Holmes Noble, a leading Birmingham-based executive search and interim firm, surveyed over 150 different businesses - varying in size and professional sector - asking them why they were increasingly turning to interim leaders to help solve their problems.
The survey found that 60 per cent of businesses had interim leaders currently working in their organisations.
Forty per cent stated they had been brought in to bring about change management.
Forty-six per cent of people said the main advantage of interim managers was the return on investment for the business and 48 per cent stated that they turned to interims during periods of crisis.
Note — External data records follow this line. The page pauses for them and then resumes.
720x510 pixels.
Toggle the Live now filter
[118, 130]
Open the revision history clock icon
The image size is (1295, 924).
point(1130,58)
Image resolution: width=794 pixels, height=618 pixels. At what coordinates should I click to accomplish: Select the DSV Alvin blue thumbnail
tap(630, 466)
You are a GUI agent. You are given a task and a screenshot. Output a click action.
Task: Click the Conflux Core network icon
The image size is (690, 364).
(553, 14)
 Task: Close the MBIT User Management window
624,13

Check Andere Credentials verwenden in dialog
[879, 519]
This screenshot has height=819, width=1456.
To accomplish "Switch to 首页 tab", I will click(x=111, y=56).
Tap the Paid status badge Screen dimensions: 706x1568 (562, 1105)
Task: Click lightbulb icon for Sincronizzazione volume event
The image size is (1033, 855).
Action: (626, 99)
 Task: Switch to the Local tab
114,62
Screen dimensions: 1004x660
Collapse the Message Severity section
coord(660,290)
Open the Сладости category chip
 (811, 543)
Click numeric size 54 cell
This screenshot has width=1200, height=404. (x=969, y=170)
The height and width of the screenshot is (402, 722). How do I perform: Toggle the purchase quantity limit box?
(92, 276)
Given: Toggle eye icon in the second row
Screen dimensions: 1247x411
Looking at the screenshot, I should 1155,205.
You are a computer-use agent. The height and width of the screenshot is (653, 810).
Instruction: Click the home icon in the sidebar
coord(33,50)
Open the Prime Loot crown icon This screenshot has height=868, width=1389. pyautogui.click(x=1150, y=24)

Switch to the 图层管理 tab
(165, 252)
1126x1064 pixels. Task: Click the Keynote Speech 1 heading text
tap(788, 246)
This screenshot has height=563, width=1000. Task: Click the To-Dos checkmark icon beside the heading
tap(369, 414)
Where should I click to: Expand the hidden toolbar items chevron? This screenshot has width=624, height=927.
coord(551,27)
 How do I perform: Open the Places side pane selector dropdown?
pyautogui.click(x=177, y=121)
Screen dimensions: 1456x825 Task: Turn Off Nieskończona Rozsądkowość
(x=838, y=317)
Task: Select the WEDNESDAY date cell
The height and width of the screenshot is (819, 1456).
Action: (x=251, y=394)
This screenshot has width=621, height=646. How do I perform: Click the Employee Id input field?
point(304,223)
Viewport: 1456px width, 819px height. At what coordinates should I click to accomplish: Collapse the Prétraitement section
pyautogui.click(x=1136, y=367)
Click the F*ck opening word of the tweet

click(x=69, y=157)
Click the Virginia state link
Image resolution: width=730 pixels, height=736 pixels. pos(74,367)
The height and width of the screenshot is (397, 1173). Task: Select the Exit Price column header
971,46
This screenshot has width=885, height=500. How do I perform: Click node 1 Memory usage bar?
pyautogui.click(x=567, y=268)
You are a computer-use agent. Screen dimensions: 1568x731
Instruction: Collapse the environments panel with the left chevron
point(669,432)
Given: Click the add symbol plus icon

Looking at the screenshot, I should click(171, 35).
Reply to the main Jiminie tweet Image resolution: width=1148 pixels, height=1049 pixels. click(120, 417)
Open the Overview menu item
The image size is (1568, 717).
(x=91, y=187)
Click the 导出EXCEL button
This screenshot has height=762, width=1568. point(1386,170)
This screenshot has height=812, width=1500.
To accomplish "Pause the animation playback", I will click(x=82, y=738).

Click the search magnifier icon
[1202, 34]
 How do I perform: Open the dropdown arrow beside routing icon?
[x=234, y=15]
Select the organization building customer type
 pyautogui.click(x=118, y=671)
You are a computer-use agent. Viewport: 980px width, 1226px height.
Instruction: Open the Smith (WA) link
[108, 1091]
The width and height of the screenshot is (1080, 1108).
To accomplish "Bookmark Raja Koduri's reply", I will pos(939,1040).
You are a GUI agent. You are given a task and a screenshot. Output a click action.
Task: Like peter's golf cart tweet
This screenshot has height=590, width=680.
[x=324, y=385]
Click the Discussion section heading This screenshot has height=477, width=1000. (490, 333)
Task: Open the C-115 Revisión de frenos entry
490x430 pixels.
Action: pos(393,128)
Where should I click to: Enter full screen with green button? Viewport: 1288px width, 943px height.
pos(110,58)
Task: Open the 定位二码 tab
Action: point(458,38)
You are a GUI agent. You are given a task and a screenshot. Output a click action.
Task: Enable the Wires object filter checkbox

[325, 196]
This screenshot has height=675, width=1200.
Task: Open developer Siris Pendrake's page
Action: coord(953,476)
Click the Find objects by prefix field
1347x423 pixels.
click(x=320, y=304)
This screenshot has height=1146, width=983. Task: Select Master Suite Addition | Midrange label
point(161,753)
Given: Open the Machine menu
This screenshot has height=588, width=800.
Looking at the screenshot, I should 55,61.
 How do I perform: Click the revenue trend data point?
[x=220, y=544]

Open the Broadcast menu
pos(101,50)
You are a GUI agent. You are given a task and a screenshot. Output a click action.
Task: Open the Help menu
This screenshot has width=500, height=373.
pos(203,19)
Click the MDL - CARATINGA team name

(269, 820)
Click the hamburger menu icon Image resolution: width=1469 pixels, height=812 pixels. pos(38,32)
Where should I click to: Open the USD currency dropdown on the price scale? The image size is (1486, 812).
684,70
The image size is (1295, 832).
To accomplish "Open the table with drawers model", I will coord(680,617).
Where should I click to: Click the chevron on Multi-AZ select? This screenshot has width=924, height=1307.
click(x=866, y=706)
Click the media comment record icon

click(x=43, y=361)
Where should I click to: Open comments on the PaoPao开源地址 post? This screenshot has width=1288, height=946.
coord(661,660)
Interestingly, 60 per cent believed that interim managers were male and 70 per cent said that they were in their fifties.
Donna Chapman, managing director of Holmes Noble, said: "The UK interim market is finally experiencing growth after some difficult years but it's still in cautious mode.
"Interims are clearly being used to help companies maximise opportunities arising from improved market conditions.
"Increasingly, they are delivering strategic change and transformation projects as well as implementing new business strategies including setting up operations in the UK and overseas from standing starts."
Ms Chapman continued: "The top interim managers normally have a few grey hairs and battle scars.
"They tend to be very experienced and have been through the ups and downs of the economic cycle a few times and, as a result, they are able to hit the ground running when they join an organisation.
"They generally deliver tangible results, quickly."
Finding the right interim leaders - those who fit an organisation's unique skill requirement and culture - takes time and over 70 per cent of people surveyed turned to an interim specialist recruiter to assist them quickly.